Filter the data below for the string "number" and copy each matching line.

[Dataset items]
:::::
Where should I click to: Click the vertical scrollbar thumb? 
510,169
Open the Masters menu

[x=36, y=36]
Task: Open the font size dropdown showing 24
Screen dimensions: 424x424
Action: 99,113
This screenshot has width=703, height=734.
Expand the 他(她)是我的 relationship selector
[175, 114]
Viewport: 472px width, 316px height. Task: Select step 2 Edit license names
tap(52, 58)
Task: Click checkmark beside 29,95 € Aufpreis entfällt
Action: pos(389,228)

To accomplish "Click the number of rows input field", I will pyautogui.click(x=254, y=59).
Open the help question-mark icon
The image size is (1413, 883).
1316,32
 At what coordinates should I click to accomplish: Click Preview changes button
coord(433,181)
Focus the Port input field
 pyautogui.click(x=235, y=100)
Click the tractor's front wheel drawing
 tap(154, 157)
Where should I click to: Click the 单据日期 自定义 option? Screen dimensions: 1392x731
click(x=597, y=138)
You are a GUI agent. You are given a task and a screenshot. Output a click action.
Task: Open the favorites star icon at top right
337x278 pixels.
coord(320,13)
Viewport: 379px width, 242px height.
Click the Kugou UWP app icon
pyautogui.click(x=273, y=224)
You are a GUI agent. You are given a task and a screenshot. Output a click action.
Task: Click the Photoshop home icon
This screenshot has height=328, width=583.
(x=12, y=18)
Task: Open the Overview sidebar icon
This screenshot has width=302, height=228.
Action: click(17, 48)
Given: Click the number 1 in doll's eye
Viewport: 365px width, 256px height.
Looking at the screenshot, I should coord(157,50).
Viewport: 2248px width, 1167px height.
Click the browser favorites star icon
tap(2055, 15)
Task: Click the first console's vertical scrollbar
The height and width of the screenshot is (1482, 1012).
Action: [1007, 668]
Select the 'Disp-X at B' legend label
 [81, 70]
:::::
# TASK RESULT
To accomplish "Click the number of rows input field", I will pyautogui.click(x=254, y=59).
Given: Click the number 1 in doll's eye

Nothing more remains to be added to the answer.